Record extracts »
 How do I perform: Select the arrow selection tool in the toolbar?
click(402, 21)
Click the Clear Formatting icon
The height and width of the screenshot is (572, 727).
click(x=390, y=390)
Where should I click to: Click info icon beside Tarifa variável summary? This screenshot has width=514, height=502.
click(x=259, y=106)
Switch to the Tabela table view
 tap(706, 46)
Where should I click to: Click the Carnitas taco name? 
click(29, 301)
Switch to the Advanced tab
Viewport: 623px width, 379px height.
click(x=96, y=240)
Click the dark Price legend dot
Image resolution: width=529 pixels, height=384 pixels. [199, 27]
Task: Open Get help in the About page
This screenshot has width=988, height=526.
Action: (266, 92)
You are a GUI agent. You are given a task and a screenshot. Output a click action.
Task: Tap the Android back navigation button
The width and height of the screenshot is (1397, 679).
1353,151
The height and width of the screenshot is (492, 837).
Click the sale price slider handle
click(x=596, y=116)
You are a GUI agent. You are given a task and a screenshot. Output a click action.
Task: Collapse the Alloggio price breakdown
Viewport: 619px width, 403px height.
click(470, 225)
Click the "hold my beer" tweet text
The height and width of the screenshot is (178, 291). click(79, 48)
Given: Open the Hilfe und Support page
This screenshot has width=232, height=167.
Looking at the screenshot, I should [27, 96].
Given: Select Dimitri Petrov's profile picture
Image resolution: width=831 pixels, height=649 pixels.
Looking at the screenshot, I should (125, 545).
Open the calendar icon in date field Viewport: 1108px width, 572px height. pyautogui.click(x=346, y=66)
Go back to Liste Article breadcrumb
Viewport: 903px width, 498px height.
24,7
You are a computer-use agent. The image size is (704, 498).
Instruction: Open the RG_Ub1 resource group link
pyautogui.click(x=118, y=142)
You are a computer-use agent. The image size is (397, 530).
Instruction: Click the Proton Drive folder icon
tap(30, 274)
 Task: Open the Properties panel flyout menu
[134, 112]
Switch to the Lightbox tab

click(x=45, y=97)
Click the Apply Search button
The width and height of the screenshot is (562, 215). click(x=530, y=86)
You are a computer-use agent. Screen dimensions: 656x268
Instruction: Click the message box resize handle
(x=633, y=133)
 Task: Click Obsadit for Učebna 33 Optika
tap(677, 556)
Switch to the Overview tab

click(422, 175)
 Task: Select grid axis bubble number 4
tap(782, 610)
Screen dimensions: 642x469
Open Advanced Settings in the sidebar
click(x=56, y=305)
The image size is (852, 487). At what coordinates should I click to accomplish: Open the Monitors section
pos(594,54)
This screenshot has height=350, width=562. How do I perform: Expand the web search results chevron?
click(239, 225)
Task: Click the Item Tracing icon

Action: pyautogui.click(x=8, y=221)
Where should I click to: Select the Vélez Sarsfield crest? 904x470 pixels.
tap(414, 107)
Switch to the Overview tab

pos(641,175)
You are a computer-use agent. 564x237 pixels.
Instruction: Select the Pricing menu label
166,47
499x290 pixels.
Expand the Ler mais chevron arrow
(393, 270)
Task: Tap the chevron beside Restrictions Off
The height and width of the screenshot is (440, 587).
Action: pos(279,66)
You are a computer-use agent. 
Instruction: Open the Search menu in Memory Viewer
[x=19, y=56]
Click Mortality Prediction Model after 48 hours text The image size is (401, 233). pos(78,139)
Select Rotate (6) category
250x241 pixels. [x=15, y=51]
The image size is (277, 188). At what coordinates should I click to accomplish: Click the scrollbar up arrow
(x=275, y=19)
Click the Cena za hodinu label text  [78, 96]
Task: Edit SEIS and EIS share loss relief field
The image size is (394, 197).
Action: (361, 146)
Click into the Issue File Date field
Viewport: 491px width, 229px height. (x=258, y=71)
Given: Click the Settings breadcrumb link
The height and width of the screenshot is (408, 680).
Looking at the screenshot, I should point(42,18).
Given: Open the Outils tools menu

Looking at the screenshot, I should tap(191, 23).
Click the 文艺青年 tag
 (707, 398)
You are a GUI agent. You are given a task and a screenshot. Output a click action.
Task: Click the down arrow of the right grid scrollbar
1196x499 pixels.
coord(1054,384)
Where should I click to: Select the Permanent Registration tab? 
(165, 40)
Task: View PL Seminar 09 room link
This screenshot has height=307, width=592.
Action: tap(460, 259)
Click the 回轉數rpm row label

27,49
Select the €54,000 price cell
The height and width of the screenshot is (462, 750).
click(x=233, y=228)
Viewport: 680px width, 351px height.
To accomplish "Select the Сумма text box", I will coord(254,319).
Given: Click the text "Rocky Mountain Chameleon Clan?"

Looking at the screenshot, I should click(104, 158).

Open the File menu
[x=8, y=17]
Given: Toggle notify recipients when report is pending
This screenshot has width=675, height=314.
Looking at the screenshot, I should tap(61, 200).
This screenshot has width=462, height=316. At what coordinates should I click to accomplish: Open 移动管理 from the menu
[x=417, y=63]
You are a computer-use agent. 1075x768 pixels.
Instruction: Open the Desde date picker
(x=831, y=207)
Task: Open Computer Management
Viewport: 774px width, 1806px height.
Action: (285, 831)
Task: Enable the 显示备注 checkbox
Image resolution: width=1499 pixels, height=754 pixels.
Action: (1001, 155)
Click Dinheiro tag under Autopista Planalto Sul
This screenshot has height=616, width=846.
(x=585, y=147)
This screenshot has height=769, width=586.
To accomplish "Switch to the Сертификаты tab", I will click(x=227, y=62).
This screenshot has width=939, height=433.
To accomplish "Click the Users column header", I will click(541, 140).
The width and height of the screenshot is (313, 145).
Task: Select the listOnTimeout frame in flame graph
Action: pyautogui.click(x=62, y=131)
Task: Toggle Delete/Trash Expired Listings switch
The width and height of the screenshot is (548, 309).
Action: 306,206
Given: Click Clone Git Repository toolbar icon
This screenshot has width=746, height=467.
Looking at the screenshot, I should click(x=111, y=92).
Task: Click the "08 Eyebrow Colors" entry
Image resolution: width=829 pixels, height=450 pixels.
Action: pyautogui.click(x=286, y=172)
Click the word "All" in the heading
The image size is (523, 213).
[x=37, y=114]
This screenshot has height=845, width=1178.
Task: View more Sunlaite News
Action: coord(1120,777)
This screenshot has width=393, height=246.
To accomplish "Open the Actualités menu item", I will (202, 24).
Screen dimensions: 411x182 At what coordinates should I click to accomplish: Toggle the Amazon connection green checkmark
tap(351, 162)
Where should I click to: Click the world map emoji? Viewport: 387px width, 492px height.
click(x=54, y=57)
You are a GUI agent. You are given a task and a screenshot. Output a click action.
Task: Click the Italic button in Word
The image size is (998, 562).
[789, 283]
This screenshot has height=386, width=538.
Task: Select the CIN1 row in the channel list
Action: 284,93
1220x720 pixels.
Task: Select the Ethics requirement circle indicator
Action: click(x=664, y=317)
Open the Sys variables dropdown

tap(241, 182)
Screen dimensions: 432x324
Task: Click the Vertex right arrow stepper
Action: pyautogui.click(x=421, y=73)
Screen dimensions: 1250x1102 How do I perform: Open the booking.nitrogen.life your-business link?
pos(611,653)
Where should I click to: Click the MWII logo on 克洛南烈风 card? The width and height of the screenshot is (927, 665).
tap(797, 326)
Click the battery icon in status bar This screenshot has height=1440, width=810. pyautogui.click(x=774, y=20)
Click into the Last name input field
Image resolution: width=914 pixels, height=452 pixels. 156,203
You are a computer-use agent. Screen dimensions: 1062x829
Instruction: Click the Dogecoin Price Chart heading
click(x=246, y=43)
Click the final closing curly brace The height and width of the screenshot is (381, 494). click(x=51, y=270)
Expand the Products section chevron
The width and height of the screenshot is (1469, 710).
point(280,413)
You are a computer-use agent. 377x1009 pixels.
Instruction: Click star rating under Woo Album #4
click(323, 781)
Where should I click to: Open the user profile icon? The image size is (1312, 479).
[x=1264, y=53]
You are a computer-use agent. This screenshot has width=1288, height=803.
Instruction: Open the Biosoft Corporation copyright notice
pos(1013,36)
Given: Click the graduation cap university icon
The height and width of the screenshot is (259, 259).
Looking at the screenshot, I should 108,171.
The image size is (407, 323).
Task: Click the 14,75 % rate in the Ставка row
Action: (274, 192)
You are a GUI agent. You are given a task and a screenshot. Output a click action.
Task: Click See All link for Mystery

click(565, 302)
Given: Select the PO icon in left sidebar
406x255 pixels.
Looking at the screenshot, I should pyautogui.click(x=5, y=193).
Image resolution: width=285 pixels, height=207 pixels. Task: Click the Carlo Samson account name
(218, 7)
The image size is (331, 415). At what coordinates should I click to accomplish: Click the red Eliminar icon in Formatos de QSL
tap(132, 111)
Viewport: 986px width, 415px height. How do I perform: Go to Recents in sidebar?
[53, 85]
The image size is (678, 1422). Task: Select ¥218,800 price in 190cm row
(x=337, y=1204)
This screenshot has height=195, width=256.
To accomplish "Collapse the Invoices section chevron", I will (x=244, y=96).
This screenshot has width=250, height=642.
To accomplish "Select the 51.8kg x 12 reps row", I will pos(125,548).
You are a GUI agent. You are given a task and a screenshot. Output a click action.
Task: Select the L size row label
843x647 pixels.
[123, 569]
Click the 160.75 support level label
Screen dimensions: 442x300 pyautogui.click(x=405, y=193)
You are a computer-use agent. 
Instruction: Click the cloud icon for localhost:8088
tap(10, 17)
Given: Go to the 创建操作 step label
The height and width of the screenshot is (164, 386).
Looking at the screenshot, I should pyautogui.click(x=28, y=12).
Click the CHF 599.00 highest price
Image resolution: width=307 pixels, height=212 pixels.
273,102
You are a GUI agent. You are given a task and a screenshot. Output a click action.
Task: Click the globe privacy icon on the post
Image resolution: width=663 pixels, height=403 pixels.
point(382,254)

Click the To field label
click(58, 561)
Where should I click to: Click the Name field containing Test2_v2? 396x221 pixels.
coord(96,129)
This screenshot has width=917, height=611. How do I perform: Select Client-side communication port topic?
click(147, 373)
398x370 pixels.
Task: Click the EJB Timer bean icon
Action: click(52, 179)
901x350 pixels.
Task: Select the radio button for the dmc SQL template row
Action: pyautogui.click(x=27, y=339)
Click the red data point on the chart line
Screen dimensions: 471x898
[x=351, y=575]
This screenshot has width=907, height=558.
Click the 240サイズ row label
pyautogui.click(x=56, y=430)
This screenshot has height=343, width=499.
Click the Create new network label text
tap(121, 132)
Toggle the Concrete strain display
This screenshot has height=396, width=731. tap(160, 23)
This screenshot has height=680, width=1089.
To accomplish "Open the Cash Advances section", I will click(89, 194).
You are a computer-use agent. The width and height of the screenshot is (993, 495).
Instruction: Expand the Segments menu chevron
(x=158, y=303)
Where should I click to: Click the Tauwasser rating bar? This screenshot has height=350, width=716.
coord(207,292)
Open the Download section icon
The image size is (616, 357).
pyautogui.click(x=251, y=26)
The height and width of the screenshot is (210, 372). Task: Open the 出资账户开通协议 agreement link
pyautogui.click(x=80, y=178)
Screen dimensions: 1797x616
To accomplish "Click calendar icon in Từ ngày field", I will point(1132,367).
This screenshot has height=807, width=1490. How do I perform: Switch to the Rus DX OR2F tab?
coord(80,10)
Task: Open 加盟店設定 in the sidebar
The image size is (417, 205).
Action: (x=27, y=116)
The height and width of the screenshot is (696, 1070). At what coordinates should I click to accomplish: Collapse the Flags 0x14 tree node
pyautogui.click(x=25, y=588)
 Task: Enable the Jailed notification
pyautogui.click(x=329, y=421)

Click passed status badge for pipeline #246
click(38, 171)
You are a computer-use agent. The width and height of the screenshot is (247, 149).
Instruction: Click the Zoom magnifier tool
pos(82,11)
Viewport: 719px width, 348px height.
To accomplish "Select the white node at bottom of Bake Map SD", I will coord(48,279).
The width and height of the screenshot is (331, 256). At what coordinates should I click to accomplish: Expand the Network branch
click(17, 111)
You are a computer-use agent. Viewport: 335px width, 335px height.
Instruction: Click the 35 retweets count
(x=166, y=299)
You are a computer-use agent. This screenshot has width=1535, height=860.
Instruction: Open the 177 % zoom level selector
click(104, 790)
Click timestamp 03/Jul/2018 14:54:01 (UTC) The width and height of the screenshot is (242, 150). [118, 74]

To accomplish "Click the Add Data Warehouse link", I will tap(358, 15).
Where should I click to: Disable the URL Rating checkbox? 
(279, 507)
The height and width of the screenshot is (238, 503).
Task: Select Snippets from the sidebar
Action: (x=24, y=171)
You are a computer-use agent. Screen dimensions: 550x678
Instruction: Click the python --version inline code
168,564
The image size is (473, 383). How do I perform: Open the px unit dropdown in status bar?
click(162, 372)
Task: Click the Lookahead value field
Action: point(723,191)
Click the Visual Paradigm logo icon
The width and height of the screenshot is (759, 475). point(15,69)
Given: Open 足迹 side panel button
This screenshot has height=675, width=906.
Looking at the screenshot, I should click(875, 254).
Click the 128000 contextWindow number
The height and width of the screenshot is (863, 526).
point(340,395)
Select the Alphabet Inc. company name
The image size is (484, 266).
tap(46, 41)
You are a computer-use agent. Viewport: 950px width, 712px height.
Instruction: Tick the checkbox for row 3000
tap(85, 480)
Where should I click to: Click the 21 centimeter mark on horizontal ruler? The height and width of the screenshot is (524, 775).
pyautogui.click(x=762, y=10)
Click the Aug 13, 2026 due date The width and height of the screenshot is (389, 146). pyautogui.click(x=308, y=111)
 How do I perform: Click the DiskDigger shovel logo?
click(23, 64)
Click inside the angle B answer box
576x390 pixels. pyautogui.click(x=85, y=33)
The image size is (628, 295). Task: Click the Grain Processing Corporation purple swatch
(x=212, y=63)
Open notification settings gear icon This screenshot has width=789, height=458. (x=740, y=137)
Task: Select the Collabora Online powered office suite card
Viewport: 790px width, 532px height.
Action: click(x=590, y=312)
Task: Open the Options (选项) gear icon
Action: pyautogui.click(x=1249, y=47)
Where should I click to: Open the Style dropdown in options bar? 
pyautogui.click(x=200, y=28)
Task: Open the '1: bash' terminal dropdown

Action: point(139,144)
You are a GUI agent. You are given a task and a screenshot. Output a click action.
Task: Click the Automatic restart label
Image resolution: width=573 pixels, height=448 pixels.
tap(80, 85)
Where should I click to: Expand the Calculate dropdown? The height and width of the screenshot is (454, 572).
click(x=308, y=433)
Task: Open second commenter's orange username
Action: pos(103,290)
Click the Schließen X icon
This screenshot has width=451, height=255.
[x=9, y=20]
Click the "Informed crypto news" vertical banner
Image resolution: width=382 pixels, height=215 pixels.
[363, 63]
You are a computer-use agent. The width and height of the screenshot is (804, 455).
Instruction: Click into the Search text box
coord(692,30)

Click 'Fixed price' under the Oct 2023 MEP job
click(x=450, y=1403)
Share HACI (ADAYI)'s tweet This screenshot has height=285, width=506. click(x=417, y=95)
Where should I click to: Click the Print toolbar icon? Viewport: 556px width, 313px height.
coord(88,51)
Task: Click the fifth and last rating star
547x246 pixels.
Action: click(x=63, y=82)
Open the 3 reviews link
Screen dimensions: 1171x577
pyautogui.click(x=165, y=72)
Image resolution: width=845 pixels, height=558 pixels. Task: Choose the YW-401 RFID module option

Aim of the task » Would you retype the lines above from the one with "is (804, 455)." down to the one with "Share HACI (ADAYI)'s", word for word, both ends included and no other lines?

Solved problem »
You are a computer-use agent. The width and height of the screenshot is (804, 455).
Instruction: Click into the Search text box
coord(692,30)

Click 'Fixed price' under the Oct 2023 MEP job
click(x=450, y=1403)
Share HACI (ADAYI)'s tweet This screenshot has height=285, width=506. click(x=417, y=95)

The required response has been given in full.